### Stored records
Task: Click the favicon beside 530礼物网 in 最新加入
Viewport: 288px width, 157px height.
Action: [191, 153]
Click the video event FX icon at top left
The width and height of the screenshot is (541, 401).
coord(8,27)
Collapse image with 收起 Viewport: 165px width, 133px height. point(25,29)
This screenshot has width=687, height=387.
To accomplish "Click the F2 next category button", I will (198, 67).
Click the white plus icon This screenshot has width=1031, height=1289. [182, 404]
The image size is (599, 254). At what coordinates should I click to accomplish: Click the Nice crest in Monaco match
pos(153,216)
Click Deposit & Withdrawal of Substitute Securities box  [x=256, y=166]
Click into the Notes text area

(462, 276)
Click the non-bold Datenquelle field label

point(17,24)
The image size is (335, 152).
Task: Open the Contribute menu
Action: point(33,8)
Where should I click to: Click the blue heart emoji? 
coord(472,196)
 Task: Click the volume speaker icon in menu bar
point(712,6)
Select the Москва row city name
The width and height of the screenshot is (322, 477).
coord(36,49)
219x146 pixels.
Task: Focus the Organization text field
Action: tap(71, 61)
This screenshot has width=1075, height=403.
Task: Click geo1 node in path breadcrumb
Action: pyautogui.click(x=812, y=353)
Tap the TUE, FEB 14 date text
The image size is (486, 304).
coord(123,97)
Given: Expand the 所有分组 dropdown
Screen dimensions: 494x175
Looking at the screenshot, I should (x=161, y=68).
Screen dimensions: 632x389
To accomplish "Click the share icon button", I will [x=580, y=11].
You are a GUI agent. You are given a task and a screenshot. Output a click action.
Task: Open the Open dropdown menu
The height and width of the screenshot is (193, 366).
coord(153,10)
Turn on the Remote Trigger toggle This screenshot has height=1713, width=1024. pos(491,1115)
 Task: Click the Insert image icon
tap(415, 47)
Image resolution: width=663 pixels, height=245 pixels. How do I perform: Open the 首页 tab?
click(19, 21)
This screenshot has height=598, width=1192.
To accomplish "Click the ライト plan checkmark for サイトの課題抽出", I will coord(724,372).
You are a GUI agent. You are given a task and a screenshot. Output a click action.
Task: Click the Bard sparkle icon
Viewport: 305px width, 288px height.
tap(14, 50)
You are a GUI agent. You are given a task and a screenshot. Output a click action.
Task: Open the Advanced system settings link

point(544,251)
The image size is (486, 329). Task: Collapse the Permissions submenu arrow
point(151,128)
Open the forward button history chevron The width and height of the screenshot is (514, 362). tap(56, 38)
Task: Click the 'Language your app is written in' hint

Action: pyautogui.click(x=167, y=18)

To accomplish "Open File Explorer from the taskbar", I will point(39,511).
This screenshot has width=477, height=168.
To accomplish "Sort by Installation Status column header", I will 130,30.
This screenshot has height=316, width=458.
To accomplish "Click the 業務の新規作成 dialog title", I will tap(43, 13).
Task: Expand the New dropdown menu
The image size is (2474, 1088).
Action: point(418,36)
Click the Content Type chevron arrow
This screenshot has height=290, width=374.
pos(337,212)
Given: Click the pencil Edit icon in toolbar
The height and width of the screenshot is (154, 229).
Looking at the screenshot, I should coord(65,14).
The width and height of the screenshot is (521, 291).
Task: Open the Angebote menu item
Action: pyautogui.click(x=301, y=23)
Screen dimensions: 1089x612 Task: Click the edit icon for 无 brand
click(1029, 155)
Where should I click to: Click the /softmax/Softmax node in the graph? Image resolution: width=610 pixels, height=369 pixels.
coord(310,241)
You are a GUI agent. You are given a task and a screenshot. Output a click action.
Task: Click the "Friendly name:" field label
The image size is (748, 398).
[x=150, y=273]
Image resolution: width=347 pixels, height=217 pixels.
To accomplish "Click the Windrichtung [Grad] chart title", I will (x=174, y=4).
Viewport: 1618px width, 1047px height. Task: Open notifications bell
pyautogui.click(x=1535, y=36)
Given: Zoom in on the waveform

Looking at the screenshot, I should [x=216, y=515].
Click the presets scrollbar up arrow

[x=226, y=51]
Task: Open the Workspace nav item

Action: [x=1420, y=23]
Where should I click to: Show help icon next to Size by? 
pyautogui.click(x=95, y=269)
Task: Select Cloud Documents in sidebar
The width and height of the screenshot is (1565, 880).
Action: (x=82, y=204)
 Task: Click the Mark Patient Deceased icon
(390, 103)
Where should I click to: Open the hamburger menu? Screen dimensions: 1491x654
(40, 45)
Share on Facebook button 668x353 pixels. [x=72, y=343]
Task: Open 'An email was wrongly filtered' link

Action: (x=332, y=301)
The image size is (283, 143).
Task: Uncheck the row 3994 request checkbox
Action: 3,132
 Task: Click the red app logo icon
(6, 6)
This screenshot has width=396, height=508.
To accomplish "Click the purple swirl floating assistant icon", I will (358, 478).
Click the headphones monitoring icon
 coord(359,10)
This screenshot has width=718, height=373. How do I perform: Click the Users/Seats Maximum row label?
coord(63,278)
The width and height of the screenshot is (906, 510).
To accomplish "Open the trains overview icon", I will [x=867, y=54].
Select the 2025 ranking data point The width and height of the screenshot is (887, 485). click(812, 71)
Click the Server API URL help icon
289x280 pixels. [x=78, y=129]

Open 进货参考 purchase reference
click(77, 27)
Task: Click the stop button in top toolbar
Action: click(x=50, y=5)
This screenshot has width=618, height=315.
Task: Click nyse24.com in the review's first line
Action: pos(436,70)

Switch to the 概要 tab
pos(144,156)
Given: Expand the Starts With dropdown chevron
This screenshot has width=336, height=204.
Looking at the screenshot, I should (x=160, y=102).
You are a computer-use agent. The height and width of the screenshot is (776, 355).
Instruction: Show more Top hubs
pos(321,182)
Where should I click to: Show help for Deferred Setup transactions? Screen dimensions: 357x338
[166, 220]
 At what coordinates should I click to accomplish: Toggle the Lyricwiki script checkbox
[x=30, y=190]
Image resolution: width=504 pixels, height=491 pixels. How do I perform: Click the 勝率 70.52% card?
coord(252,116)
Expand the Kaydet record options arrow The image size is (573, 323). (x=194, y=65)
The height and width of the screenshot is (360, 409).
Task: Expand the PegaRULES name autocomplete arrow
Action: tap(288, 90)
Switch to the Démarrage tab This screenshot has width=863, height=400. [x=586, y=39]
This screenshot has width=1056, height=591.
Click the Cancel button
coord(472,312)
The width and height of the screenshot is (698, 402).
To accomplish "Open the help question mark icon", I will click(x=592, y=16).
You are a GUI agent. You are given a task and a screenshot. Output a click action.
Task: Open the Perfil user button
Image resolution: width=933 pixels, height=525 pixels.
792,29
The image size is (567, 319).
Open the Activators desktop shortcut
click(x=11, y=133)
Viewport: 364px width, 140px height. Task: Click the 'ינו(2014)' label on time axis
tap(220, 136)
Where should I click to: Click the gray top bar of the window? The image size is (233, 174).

### Do this
Find every line in the items above that contains the word "link", and copy each of those lines in full.

### Solution for this exercise
Task: Open the Advanced system settings link
Task: Open 'An email was wrongly filtered' link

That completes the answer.